Task objective: Restate the data exactly, with nothing altered.

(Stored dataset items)
┄┄┄┄┄┄┄┄┄┄┄┄┄┄┄┄┄┄┄┄

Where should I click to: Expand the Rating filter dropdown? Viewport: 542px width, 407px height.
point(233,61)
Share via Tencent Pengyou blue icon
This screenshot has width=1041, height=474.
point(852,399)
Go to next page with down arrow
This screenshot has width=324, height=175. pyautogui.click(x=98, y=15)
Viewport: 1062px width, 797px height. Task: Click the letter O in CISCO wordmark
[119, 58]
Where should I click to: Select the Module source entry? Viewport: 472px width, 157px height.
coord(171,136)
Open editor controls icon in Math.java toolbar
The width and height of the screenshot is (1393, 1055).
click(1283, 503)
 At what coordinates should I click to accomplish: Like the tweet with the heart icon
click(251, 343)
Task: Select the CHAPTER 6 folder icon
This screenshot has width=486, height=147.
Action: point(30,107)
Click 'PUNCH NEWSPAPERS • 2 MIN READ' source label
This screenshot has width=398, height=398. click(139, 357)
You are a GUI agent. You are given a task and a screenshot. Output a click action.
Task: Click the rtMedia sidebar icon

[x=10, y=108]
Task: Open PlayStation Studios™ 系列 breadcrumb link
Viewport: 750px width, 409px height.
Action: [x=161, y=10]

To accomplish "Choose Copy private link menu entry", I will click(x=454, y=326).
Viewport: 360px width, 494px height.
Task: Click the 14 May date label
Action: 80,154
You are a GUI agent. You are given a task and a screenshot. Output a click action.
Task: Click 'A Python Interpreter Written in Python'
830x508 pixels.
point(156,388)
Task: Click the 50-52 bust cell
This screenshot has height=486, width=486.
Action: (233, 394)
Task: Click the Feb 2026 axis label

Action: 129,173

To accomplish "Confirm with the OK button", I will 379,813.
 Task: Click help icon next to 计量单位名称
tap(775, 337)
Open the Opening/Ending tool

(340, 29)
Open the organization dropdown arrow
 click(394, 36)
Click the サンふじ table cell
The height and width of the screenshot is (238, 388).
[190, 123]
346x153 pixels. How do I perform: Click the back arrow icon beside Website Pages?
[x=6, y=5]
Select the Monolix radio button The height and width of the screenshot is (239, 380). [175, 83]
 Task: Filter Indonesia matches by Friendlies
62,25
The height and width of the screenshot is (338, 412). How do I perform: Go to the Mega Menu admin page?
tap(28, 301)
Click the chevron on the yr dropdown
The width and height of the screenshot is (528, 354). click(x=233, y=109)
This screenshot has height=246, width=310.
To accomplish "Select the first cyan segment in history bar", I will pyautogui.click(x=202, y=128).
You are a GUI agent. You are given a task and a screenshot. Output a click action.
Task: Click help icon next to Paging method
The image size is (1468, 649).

┄┄┄┄┄┄┄┄┄┄┄┄┄┄┄┄┄┄┄┄

Solution for this exercise:
Where should I click to: Expand the Rating filter dropdown? Viewport: 542px width, 407px height.
point(233,61)
Share via Tencent Pengyou blue icon
This screenshot has width=1041, height=474.
point(852,399)
Go to next page with down arrow
This screenshot has width=324, height=175. pyautogui.click(x=98, y=15)
Viewport: 1062px width, 797px height. Task: Click the letter O in CISCO wordmark
[119, 58]
Where should I click to: Select the Module source entry? Viewport: 472px width, 157px height.
coord(171,136)
Open editor controls icon in Math.java toolbar
The width and height of the screenshot is (1393, 1055).
click(1283, 503)
 At what coordinates should I click to accomplish: Like the tweet with the heart icon
click(251, 343)
Task: Select the CHAPTER 6 folder icon
This screenshot has width=486, height=147.
Action: point(30,107)
Click 'PUNCH NEWSPAPERS • 2 MIN READ' source label
This screenshot has width=398, height=398. click(139, 357)
You are a GUI agent. You are given a task and a screenshot. Output a click action.
Task: Click the rtMedia sidebar icon

[x=10, y=108]
Task: Open PlayStation Studios™ 系列 breadcrumb link
Viewport: 750px width, 409px height.
Action: [x=161, y=10]

To accomplish "Choose Copy private link menu entry", I will click(x=454, y=326).
Viewport: 360px width, 494px height.
Task: Click the 14 May date label
Action: 80,154
You are a GUI agent. You are given a task and a screenshot. Output a click action.
Task: Click 'A Python Interpreter Written in Python'
830x508 pixels.
point(156,388)
Task: Click the 50-52 bust cell
This screenshot has height=486, width=486.
Action: (233, 394)
Task: Click the Feb 2026 axis label

Action: 129,173

To accomplish "Confirm with the OK button", I will 379,813.
 Task: Click help icon next to 计量单位名称
tap(775, 337)
Open the Opening/Ending tool

(340, 29)
Open the organization dropdown arrow
 click(394, 36)
Click the サンふじ table cell
The height and width of the screenshot is (238, 388).
[190, 123]
346x153 pixels. How do I perform: Click the back arrow icon beside Website Pages?
[x=6, y=5]
Select the Monolix radio button The height and width of the screenshot is (239, 380). [175, 83]
 Task: Filter Indonesia matches by Friendlies
62,25
The height and width of the screenshot is (338, 412). How do I perform: Go to the Mega Menu admin page?
tap(28, 301)
Click the chevron on the yr dropdown
The width and height of the screenshot is (528, 354). click(x=233, y=109)
This screenshot has height=246, width=310.
To accomplish "Select the first cyan segment in history bar", I will pyautogui.click(x=202, y=128).
You are a GUI agent. You are given a task and a screenshot. Output a click action.
Task: Click help icon next to Paging method
The image size is (1468, 649).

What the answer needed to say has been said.